Abortar lo destructivo

Una de las interrogantes con las cuales entré a estudiar Sociología fue la de saber qué acciones podía desarrollar el día a día como individuo

Una de las interrogantes con las cuales entré a estudiar Sociología fue la de saber qué acciones podía desarrollar el día a día como individuo en desarrollo social, cultural y educativo para hacer de este planeta un lugar mejor, por más cliché que suene la frase. Aunque aún no tengo la total respuesta a esta interrogante, pienso que antes de empezar a revolucionar nuestro espacio ambiental y social es importante darnos cuenta de lo que traemos con nosotros al nacer, o lo que somos al momento de comenzar con estas interrogantes, que muy probablemente nos llevaran a acciones de cambio.

¿Pero, cómo cambiar si yo no me cambio a mí mismo? ¿O cómo cambiar algo si no conozco al menos en amplitud ese algo? Las anteriores son preguntas que podrían desanimar a cualquiera, pero creo que en vez de desanimarnos deberían hacer lo contrario.

Karl Marx y Frederich Engels en su escrito La Ideología Alemana plantean que el individuo tal y como lo conocemos nace preñado con materia que se manifiesta en forma de lenguaje como necesidad de intercambio entre seres humanos. Estado del espíritu que ven como maldición. A mí me gusta pensarlo distinto, desde otro enfoque.

Nacemos preñados, sí, de ideas consumistas, individualismo colectivo, indiferencia, egoísmo, violencia y muchas actitudes más. Pero nacemos con otra cara de la moneda, con una riqueza sin igual. Venimos al mundo, llenos de ideales, revoluciones, actitudes de cambio y herramientas corporales e ideológicas para luchar contra el sistema del que formamos parte.

Durante nuestro desarrollo de niñez, adolescencia y adultez gestamos ese estado en el que nos encontramos y en el día a día que nos desarrollamos como individuos participantes y formantes de esta sociedad, parimos o damos a luz eso que hemos venido gestando. Vale recalcar que en este proceso de traer al mundo estos comportamientos nuestra familia, amigos, medio físico de desarrollo y otros factores forman parte fundamental de este.

El mirar hacia otro lado ante la crisis -llámese esta ambiental, económica, de género, política-, el ignorar los derechos de las minorías, el conformarse con las actitudes del sistema para con los seres humanos, el rendirse ante la estructura de la que somos pilares, alentar al sistema capitalista y destructivo en el que nos encontramos no son más que el alumbramiento de esas ideas destructivas con las que venimos dentro desde que nacemos y eso para mencionar algunas de las acciones que plasmamos en la realidad.
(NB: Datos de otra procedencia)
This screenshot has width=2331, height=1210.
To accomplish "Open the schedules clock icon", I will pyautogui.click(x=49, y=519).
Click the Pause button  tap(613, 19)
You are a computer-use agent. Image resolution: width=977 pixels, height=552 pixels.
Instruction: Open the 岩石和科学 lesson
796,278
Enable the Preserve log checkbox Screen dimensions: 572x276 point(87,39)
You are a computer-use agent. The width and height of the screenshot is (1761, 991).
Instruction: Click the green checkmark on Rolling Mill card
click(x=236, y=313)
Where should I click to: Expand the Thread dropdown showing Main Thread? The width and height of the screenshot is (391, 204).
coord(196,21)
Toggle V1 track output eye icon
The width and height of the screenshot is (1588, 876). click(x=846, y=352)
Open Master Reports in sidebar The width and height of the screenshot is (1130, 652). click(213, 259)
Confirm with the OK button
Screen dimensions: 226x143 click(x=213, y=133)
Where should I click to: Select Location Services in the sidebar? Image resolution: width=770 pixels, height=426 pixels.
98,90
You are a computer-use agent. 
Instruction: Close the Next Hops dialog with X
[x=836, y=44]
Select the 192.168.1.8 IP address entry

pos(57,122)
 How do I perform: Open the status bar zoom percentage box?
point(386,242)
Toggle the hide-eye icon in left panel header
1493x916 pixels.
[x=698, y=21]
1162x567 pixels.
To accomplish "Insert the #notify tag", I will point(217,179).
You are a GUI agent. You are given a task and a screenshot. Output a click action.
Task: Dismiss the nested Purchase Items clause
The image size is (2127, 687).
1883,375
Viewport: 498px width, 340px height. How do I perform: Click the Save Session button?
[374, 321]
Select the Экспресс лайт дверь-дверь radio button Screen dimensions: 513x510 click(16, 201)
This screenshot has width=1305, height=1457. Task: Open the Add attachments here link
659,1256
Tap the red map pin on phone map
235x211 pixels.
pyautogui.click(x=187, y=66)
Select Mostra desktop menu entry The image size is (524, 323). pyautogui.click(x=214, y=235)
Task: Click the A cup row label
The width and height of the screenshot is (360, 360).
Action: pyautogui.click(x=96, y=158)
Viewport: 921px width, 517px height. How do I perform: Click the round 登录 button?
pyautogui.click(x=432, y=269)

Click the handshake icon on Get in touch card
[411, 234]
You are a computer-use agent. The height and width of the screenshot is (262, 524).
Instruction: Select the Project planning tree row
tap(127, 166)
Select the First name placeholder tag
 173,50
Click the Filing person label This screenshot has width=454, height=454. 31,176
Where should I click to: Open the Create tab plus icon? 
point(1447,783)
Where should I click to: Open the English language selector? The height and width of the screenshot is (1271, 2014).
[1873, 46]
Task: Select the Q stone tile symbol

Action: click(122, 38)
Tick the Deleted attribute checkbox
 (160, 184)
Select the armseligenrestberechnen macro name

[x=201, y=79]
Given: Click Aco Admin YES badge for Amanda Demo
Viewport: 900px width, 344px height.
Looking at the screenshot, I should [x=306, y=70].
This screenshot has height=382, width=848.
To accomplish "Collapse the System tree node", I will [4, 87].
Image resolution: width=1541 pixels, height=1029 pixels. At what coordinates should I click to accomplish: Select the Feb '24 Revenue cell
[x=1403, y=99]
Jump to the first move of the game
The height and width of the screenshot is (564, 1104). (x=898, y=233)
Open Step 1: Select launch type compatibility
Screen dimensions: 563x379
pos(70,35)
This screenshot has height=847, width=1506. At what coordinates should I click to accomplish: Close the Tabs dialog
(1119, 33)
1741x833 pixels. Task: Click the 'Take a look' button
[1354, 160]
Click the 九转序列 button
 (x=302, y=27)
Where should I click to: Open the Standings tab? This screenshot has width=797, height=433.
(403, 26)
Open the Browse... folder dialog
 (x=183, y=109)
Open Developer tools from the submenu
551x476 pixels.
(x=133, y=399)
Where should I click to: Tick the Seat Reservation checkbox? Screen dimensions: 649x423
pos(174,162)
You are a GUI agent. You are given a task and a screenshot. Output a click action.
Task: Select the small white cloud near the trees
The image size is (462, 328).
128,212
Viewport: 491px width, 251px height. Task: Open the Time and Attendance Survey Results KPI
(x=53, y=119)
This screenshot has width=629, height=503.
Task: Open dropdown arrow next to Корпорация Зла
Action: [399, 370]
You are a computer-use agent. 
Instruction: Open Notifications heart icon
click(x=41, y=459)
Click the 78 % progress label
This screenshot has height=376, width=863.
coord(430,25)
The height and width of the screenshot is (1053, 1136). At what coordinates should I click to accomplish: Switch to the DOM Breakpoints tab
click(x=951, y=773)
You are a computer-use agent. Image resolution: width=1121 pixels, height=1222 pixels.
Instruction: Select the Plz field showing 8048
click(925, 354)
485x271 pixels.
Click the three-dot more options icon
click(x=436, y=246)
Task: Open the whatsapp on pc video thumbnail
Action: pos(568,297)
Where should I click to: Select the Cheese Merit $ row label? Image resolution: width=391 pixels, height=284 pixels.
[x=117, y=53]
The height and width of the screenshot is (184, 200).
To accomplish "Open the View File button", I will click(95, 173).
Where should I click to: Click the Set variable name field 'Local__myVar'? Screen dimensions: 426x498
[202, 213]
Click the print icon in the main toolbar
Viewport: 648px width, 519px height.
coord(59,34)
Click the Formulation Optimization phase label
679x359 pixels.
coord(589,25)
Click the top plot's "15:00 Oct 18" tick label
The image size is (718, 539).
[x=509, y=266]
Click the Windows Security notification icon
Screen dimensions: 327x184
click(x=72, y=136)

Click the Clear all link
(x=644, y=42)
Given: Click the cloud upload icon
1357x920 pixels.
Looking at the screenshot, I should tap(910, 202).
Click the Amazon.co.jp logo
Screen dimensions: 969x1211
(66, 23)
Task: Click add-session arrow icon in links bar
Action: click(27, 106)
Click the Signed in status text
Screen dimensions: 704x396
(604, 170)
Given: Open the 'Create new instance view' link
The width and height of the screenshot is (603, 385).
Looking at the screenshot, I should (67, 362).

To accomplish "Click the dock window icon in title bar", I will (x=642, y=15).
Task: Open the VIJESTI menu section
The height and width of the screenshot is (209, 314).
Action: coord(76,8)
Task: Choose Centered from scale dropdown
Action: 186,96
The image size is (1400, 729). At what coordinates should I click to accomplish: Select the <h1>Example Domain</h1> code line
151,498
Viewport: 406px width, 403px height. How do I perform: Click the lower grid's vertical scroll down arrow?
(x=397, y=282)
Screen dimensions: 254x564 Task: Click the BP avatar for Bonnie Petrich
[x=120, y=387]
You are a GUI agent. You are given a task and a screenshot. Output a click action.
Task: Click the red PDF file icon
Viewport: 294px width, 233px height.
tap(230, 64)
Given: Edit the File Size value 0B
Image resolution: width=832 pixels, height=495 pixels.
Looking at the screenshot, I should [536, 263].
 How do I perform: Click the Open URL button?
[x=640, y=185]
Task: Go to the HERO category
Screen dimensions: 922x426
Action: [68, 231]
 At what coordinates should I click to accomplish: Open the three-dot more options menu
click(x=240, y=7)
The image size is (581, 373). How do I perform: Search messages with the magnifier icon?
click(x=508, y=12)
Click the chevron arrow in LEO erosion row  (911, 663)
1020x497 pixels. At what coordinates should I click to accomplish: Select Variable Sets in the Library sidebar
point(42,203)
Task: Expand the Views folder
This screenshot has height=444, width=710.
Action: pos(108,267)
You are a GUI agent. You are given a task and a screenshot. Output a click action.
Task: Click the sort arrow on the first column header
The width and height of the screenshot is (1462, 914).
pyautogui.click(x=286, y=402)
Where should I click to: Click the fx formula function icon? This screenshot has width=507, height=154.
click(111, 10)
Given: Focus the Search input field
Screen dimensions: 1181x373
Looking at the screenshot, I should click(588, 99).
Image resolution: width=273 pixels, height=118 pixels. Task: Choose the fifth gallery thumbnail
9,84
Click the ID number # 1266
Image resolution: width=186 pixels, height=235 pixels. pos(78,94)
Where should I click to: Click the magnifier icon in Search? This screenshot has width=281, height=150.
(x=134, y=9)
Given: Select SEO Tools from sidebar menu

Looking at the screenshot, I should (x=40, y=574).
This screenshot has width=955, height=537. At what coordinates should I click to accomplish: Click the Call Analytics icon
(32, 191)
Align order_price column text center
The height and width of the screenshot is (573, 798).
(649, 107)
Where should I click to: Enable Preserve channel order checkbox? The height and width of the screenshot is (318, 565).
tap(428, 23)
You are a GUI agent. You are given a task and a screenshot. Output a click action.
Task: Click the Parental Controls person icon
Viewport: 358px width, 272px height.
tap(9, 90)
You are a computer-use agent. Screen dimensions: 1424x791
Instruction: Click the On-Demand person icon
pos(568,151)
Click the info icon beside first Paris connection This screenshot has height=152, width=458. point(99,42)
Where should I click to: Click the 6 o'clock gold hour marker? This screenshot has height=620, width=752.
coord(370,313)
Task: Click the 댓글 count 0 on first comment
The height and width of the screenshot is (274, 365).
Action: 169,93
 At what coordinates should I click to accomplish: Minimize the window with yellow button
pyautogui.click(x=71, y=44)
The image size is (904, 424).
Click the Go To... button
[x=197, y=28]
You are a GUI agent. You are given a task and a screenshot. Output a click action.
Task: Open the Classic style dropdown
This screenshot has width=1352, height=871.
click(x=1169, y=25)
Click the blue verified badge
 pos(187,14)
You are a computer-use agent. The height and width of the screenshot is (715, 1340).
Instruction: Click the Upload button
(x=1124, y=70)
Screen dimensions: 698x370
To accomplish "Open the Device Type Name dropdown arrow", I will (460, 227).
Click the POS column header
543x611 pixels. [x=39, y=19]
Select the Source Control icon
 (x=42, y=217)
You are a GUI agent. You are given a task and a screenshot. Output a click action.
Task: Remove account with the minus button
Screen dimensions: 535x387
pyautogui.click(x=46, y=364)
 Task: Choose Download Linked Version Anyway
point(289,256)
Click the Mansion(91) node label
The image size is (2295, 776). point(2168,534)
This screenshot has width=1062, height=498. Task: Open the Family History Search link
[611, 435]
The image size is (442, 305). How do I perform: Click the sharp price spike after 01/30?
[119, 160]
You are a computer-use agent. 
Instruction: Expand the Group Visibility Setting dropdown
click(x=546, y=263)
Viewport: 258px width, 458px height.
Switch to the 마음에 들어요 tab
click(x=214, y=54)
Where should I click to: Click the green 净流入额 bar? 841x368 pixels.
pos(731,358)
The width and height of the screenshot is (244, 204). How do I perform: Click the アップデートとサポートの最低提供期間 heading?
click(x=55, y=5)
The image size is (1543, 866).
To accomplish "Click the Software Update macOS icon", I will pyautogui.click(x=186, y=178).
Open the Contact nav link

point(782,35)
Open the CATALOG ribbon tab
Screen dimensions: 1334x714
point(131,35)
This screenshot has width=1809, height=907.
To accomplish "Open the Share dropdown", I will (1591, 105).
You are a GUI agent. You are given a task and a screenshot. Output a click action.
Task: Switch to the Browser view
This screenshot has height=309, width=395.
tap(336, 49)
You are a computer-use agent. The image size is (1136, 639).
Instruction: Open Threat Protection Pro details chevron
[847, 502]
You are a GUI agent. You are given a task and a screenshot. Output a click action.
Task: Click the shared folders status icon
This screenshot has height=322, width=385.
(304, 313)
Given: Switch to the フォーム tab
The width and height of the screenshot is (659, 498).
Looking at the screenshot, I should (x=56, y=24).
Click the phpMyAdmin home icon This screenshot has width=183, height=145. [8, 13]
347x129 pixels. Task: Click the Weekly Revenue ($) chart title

Pero somos más, nuestras potencialidades dan para más. Podemos ser abortivos de esas ideas con las que nos han formado y enseñado a vivir. Podemos retorcerlas hasta revolucionarlas y alumbrar actitudes críticas y humanísticas que nos encaminen en la vía de la erradicación de los comportamientos que por siglos hemos dado a luz consciente e inconscientemente. Aunque sea difícil podemos comenzar a quitar la venda que tenemos en los ojos y que nos provocan esa tan terrible ceguera social, podemos comenzar con pequeñas acciones, a no sublevarnos ante el sistema, podemos cambiar.

Aunque aún soy un primerizo estudiante de las Ciencias Sociales, no creo que se necesite mucha experiencia para alentar a todas las carreras de este centro educativo a ser abortivos de los males engendrados y que nos han formado por años.

Alzar la voz para revolucionar, criticar para edificar y trabajar para ver resultados son los ideales con los que deberíamos vivir el día a día sin el miedo al qué dirán, ni tampoco con la actitud de derrota con las que muchas veces comenzamos toda acción. ¿Qué mejor manera hay de vivir sino la de vivir luchando para que lo que viene venga mejor y aunque sea en el último suspiro, ver brotar la semilla positiva de nuestras acciones?